Na qualidade de representante do Executivo moçambicano, Benvida Levi, por sinal Primeira – Ministra, apresentou, recentemente, em Dubai, Emirados Árabes Unidos, a carteira de activos estratégicos de Moçambique nos sectores de energia, transporte, recursos naturais e economia azul. A aparição da Benvida Levi, em representação do Chefe de Estado, Daniel Chapo, faz parte da estratégia do Governo para atrair investimento global a longo prazo.
Durante o seu discurso a cerimônia de lançamento da Cimeira Global de Investimento em África, evento que reuniu líderes políticos, decisores financeiros e investidores internacionais, a Primeira – Ministra falou do drama das cheias em Moçambique, tendo referido que colocaram em risco vidas humana o que, de certa forma, exigiu a permanência do Presidente da República intramuros.

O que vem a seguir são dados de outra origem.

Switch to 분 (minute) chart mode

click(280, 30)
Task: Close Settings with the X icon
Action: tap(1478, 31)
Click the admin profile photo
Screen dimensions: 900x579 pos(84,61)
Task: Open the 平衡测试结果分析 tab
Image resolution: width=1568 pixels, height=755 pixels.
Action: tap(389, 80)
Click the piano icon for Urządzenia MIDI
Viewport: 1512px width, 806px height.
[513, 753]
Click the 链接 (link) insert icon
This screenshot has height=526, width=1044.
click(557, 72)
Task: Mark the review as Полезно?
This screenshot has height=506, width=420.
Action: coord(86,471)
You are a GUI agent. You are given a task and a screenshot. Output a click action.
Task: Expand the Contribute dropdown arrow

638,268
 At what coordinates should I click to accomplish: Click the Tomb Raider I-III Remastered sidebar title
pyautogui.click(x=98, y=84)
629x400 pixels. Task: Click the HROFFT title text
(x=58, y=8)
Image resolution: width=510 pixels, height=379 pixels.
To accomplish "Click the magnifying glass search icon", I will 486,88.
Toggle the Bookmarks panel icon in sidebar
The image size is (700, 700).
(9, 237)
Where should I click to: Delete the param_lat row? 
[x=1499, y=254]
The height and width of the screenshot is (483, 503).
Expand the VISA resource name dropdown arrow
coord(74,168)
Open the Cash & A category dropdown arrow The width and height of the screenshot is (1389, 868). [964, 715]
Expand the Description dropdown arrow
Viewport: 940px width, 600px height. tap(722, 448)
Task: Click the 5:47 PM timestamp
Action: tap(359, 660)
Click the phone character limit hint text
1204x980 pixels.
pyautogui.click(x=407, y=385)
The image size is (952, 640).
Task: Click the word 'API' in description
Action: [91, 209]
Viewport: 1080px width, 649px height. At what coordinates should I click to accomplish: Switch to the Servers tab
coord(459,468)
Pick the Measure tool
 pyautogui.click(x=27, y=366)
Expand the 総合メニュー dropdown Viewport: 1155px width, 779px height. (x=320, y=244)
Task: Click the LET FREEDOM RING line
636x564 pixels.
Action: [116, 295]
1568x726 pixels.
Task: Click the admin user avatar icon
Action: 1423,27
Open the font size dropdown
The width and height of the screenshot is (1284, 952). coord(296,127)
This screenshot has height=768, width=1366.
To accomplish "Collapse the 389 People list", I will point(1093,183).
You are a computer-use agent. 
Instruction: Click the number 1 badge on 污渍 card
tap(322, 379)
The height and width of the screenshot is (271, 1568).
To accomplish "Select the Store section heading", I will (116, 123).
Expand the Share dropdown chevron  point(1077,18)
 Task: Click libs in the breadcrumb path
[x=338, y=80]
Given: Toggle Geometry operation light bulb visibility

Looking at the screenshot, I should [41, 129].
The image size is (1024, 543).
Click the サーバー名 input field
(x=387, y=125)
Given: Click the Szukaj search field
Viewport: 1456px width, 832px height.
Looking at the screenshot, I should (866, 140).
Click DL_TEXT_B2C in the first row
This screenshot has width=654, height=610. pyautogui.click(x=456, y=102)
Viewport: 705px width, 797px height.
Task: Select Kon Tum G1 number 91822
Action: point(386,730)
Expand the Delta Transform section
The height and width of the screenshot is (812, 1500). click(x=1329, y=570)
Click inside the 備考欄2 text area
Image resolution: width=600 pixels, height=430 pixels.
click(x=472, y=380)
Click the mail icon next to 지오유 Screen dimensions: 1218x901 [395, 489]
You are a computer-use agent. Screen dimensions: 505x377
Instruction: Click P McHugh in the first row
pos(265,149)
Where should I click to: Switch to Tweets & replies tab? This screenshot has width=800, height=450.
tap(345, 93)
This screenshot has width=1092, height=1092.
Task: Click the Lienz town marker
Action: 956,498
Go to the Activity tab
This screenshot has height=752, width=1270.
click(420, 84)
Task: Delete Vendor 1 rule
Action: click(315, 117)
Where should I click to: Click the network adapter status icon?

Relativamente a Cimeira Global de Investimento em África, Benvida Levi saudou a iniciativa, sublinhando que que o principal desafio de África não é a escassez de activos, mas a ausência de mecanismos estruturados que liguem esses activos ao capital global.
“África já não se interroga sobre se o capital virá; estamos a redesenhar a forma como este chega, para onde se dirige e de que modo gera resultados, referiu Levi para depois destacar que o continente dispõe de activos soberanos relevantes, incluindo energia, infra-estruturas, terras, recursos hídricos, minerais e capital humano, muitos dos quais permanecem subvalorizados devido a limitações ao nível da governação e dos mecanismos de mitigação de riscos.
Falando concretamente de Mocambique, a governante enfatizou que foram identificados como activos estratégicos as reservas de gás natural, os portos e corredores logísticos de Maputo, Beira e Nacala, a Hidroeléctrica de Cahora Bassa, o agronegócio, as pescas, os minerais críticos, com destaque para a grafite, bem como a economia azul e o turismo sustentável.
No entanto, a Primeira – Ministra advertiu que a mera existência de activos não é suficiente para atrair capital internacional, sendo a credibilidade um factor determinante para a confiança dos investidores e, por isso, revelou que a estratégia do Governo passa pela monetização de activos soberanos através de parcerias transparentes, pelo reforço do quadro regulatório, por uma governação sólida e pela estruturação de projectos orientados para investidores globais de longo prazo.
Nas entrelinhas Benvida Levi afiançou que Moçambique pretende transformar os seus activos soberanos em carteiras de investimento bancáveis, transparentes e alinhadas com os mercados globais de capitais.